О том, как именно императрица реализовывала оставленное ею за собой право интерпретировать историю, можно судить по ее критике на Историю российского государства Штриттера. Учитывая, что в феврале 1784 года цензура уже допустила к печати рукопись Истории, написанной по-немецки, текст ее должен был оказаться в Петербурге в конце 1783 – начале 1784 года[718]. Неизвестно, узнал ли сам автор мнение императрицы по поводу его труда, но впервые недатированный фрагмент записки Екатерины на русском языке, где она, с одной стороны, критиковала этот «немецкий труд», а с другой стороны, отвечала на критику Штриттера, обращенную на ее Записки, был опубликован в 1845 году[719]. Автору Истории, в общем, следует отдать должное, писала императрица, – он постарался осветить историю России как можно глубже: во всяком случае, «полнее ее ни единой нету». Несомненно, это была высокая похвала, но в то же время императрица со знанием дела указала на ошибки – как описки, так и неверную интерпретацию источников, вскрыв существенные несогласованности в изложении Штриттера. В содержательном плане ей не нравились, прежде всего, два пункта. С чувством превосходства человека Просвещения, в духе рационалистической критики средневековых преданий, начатой Татищевым[720], она осуждала некритичный пересказ некоторых «нелепых басен» из летописей, сознательно опущенных ею в Записках. Кроме того, ей представлялась невероятной версия о происхождении русских от финнов, которой придерживался Штриттер, идя вслед за некоторыми учеными того времени. Видимо, руководствуясь соображениями идеологической критики, она сочла самого Штриттера – уроженца Нассау – финном, во всяком случае, пожелала узнать о его происхождении и о том, к какой «национальной системе» он тяготеет, потребовав от адресатов своего высказывания – вероятно, Комиссии о народных училищах – переубедить его. В общем, ее оценка сводилась к рекомендации «сделать историю из сего немецкого труда», сохранив в нем то, «что здравому разсудку не противно будет». Кроме того, при переработке этого сочинения, а вместе с ним и в новой редакции Плана Янковича она предлагала «непрестанно» сверяться с ее Записками[721].
В отличие от Янковича Штриттер не только воспользовался историческим трудом императрицы, но и высказал о нем свое мнение. Однако то, как Екатерина ответила на его комментарий, показывает, во-первых, что, коль скоро дело не представляло публичной угрозы престижу императрицы российской, она, как автор, умела уважать личность и мнение критика. Более того, она спокойно заявляла о том, что, не ставя под сомнение целей своей деятельности как историка, убедилась в ограниченности своих возможностей, в нехватке у себя профессионализма: «Я нашла во многом здравую критику Записок касательно Российской истории; однако что написано, то написано; по крайней мере ни нация, ни государство в оных не унижены»[722].

◆ Исходные данные:

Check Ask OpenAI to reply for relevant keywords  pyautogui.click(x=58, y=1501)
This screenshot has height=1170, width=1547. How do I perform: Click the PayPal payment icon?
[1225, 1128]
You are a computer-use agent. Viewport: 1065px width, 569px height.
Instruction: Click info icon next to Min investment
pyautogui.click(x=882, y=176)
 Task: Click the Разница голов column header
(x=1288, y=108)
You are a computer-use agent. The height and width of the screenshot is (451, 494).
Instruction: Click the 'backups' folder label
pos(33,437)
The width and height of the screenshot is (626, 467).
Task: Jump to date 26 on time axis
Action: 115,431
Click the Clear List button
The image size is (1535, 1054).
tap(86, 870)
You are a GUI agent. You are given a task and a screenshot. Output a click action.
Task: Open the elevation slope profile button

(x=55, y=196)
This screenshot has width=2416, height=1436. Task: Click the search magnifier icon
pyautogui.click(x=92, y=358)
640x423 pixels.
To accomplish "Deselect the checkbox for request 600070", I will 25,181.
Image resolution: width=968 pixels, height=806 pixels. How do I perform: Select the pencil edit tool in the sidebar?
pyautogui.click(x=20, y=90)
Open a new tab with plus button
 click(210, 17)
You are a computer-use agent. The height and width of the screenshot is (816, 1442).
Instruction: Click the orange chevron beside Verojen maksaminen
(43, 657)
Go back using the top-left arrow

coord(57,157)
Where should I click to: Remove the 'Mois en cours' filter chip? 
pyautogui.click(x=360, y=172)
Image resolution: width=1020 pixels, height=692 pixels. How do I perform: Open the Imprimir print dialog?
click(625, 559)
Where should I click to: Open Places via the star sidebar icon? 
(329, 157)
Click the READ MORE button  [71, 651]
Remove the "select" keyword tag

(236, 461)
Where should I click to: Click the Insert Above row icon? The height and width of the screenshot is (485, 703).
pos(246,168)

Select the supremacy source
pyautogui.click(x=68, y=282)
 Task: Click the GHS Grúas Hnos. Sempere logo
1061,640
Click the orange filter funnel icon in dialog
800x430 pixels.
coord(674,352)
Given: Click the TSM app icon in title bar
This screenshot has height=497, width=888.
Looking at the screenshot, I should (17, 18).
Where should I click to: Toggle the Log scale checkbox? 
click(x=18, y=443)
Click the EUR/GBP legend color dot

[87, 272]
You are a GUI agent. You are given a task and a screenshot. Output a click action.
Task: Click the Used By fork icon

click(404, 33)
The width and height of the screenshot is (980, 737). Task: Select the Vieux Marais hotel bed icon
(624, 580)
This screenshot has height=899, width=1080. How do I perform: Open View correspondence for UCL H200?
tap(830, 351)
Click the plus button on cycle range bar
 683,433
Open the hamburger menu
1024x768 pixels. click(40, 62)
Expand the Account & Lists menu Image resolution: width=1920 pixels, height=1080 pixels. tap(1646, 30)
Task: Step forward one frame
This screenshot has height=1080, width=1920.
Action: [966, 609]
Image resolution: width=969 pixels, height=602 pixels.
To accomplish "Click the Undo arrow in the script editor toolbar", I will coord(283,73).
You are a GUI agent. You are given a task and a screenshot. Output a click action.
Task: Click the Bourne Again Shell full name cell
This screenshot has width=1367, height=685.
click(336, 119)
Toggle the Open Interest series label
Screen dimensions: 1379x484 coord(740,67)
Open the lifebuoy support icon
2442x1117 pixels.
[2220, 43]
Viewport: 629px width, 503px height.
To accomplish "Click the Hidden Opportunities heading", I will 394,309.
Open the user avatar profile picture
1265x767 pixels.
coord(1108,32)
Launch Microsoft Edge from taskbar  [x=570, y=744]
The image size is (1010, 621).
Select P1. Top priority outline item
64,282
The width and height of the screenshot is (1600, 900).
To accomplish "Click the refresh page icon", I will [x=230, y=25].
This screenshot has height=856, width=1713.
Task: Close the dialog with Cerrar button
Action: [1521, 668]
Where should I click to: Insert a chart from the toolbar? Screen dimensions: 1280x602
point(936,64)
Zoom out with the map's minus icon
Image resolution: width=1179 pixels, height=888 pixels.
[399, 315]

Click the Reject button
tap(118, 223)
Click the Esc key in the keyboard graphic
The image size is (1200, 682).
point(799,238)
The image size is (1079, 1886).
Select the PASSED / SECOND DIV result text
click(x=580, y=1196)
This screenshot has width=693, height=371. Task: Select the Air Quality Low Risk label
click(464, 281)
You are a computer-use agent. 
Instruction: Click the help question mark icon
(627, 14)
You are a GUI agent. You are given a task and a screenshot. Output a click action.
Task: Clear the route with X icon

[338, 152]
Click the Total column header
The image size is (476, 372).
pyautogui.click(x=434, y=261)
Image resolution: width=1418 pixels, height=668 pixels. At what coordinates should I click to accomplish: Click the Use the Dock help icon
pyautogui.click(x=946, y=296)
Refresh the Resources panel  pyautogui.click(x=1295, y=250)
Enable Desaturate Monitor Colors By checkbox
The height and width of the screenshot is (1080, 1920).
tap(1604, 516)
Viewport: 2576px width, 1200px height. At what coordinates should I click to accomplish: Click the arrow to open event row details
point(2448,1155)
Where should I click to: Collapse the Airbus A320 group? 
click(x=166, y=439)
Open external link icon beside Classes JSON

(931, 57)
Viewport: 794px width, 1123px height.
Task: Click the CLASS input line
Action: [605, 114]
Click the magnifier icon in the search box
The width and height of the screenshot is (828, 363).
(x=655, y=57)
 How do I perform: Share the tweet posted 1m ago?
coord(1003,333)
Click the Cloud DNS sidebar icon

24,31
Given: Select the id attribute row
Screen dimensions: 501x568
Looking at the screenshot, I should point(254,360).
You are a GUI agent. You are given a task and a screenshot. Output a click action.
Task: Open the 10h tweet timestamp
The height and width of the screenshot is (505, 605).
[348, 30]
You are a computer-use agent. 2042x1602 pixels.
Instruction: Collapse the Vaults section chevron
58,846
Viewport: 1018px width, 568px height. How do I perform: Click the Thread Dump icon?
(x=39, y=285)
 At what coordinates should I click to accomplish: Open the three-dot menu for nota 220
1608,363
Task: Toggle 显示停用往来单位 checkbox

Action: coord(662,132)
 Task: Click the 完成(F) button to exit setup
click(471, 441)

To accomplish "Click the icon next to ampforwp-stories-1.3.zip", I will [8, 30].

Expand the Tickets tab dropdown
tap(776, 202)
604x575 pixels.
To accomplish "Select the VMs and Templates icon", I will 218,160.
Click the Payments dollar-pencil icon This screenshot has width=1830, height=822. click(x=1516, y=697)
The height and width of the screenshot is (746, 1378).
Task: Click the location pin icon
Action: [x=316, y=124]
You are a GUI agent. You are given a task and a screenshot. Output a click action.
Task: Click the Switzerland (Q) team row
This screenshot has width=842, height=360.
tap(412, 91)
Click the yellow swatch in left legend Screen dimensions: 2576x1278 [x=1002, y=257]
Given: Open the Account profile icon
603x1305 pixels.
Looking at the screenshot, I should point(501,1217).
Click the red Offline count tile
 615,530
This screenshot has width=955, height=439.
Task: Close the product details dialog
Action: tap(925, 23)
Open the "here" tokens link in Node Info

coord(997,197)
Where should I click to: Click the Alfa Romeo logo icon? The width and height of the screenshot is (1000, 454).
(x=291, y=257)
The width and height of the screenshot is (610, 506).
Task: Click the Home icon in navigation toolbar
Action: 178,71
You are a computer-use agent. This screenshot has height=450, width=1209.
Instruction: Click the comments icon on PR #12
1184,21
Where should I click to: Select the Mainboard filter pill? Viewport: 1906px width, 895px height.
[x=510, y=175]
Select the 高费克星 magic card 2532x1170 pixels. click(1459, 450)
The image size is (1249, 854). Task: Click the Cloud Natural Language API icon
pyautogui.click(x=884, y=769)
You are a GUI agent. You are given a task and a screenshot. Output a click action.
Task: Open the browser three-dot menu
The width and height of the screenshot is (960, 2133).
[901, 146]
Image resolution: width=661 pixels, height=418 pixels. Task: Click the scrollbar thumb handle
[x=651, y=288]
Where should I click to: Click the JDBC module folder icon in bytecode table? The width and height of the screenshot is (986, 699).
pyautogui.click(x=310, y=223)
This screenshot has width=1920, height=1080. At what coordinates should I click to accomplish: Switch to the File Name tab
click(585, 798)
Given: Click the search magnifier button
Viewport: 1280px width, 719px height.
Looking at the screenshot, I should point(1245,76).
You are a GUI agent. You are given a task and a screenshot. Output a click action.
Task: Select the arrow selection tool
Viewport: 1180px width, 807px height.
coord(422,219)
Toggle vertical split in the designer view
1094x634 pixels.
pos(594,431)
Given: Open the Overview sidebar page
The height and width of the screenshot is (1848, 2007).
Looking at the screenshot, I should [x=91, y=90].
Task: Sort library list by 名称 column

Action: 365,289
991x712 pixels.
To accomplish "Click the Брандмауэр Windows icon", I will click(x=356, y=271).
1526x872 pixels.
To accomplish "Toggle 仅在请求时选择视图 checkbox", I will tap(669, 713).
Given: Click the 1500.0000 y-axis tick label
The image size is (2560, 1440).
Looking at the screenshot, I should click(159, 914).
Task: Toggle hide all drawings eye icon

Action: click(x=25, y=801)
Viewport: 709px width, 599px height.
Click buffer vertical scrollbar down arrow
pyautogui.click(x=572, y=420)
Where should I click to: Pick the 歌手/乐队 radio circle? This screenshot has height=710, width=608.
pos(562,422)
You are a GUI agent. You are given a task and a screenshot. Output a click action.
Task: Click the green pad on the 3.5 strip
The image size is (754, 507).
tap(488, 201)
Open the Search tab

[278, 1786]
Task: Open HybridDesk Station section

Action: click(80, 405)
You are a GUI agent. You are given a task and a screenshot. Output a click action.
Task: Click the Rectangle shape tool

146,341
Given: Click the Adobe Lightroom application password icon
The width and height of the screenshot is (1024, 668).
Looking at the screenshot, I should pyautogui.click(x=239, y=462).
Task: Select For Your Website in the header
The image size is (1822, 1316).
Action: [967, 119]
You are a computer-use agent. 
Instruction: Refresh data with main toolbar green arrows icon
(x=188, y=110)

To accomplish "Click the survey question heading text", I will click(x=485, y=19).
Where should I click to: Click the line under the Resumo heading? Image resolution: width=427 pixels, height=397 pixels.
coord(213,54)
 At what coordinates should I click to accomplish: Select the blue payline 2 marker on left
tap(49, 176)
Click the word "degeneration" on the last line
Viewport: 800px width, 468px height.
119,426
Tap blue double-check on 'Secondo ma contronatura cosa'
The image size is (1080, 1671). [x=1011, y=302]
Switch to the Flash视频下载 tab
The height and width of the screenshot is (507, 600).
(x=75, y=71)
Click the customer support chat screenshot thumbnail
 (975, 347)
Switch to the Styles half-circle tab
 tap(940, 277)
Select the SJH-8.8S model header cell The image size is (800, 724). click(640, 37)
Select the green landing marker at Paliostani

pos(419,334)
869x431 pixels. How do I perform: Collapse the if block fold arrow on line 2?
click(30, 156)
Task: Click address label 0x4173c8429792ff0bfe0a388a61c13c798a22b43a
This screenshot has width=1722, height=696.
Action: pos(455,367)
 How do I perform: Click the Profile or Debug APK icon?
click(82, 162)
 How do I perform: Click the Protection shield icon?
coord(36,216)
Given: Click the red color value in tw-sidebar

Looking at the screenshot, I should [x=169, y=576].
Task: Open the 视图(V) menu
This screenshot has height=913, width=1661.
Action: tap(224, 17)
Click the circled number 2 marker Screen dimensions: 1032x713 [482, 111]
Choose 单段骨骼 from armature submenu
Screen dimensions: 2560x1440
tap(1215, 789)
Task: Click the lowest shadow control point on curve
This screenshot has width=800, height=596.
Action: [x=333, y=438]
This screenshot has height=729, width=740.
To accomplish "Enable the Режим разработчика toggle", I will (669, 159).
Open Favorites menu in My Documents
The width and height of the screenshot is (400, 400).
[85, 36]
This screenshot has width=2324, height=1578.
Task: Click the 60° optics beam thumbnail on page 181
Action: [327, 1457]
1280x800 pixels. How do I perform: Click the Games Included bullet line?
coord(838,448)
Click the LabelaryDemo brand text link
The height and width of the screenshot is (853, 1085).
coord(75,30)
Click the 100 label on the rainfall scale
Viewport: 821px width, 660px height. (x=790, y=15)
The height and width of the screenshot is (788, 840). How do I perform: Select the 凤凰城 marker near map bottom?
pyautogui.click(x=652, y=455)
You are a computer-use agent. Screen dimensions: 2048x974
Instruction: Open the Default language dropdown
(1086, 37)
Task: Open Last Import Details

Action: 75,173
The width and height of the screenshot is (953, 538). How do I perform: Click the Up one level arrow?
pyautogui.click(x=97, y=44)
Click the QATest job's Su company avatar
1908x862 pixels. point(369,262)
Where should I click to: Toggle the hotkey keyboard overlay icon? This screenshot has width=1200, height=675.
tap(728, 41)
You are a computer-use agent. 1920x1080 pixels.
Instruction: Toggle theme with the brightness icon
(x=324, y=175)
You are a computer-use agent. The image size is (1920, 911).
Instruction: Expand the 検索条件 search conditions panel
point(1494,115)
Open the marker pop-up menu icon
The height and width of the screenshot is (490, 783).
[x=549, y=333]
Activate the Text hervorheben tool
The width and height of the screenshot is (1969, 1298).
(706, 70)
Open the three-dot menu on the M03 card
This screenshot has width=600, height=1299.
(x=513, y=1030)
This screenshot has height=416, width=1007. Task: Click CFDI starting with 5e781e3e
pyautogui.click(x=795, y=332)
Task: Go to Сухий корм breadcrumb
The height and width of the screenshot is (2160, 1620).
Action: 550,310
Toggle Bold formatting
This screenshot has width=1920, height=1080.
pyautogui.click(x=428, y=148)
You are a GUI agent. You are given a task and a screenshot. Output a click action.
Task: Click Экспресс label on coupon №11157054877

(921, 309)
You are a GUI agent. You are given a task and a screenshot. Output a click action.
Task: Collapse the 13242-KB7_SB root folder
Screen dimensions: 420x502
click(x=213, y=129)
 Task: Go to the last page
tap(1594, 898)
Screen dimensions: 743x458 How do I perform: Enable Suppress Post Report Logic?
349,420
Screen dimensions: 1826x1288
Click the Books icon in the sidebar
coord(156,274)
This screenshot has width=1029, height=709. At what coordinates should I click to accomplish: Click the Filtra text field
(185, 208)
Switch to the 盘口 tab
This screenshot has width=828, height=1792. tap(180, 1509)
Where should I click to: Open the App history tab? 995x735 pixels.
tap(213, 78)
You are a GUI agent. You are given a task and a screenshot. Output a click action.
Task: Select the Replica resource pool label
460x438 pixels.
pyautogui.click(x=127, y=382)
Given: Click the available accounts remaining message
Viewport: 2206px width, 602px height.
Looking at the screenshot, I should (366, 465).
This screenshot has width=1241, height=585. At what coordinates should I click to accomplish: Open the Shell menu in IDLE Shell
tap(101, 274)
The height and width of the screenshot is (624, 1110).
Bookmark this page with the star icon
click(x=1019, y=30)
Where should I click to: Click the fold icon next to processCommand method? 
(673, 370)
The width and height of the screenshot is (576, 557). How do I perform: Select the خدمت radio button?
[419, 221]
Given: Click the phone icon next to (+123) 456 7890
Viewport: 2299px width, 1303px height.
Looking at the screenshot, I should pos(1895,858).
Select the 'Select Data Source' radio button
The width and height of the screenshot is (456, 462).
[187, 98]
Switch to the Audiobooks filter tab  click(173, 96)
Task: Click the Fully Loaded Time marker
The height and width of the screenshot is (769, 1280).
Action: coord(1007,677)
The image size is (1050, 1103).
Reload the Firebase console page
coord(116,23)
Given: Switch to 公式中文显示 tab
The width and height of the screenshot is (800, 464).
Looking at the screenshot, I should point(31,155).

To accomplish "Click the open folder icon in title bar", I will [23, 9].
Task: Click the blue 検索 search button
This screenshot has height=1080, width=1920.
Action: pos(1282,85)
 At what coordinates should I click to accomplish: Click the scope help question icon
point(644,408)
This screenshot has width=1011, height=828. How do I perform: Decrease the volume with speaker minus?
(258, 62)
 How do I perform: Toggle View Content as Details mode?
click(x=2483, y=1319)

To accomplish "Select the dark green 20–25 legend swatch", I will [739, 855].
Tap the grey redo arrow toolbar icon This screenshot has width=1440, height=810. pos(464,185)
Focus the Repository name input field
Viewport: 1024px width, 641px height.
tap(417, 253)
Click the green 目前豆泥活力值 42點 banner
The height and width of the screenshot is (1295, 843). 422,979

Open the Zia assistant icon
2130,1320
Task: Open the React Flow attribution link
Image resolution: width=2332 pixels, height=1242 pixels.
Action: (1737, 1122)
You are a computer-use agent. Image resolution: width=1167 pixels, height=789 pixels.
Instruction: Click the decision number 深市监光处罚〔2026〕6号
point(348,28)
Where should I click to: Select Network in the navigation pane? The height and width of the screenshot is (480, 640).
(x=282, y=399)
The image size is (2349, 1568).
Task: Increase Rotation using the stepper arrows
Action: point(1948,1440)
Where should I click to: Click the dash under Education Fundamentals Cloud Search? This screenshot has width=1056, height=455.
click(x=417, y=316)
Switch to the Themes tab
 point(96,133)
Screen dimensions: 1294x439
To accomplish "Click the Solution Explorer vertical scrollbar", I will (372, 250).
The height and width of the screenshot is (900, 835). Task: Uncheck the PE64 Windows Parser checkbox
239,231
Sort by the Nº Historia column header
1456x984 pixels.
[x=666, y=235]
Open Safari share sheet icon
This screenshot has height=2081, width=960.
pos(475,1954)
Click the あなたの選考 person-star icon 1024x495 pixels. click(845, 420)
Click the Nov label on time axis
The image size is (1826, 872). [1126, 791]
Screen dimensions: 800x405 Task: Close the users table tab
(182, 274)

◆ Задания для выполнения:
#1 Воспроизведите без изменений строки записей: начните со строки, содержащей «Given: Click the TSM app icon in title bar», и продолжайте вплоть до строки, содержащей «I will coord(283,73).», включая обе эти строки.
#2 Напишите продолжение текста об отзыве императрицы на историю Штриттера, начав сразу после его последнего предложения.

◆ Письменные ответы:
#1
Given: Click the TSM app icon in title bar
This screenshot has height=497, width=888.
Looking at the screenshot, I should (17, 18).
Where should I click to: Toggle the Log scale checkbox? 
click(x=18, y=443)
Click the EUR/GBP legend color dot

[87, 272]
You are a GUI agent. You are given a task and a screenshot. Output a click action.
Task: Click the Used By fork icon

click(404, 33)
The width and height of the screenshot is (980, 737). Task: Select the Vieux Marais hotel bed icon
(624, 580)
This screenshot has height=899, width=1080. How do I perform: Open View correspondence for UCL H200?
tap(830, 351)
Click the plus button on cycle range bar
 683,433
Open the hamburger menu
1024x768 pixels. click(40, 62)
Expand the Account & Lists menu Image resolution: width=1920 pixels, height=1080 pixels. tap(1646, 30)
Task: Step forward one frame
This screenshot has height=1080, width=1920.
Action: [966, 609]
Image resolution: width=969 pixels, height=602 pixels.
To accomplish "Click the Undo arrow in the script editor toolbar", I will coord(283,73).

#2
На фоне этих фактов представляется маловероятным, что Екатерина нарочно затягивала выпуск Истории Штриттера с целью успеть присвоить себе его достижения. Однако, учитывая возражения императрицы, неясно, как следует понимать разрешение на публикацию труда Штриттера, данное в феврале 1784 года. Вероятно, Комиссии о народных училищах было поручено либо «порезать», либо переработать рукопись Штриттера, во всяком случае и прежде всего – перевести ее на русский язык. Когда наконец в 1800 году вышел первый том его Истории с древнейших времен до 1594 года, автор очень напыщенно поблагодарил не только императора Павла, при котором «приемлет все новую силу и деятельность», но и Комиссию о народных училищах за ее похвальное намерение издать сей труд[723]. Правда, годом ранее комиссия выпустила вышедшую из-под пера Янковича Краткую российскую историю, изданную в пользу народных училищ, где на 191 странице излагалась история вплоть до 1796 года. Янкович как раз щедро воспользовался текстом Штриттера[724], как в свое время и рекомендовала Екатерина. Таким образом, тем властным органом, что десятилетиями откладывал выпуск труда Штриттера, была Комиссия о народных училищах, а автором, заинтересованным в затягивании его публикации на протяжении полутора десятилетий, – Янкович.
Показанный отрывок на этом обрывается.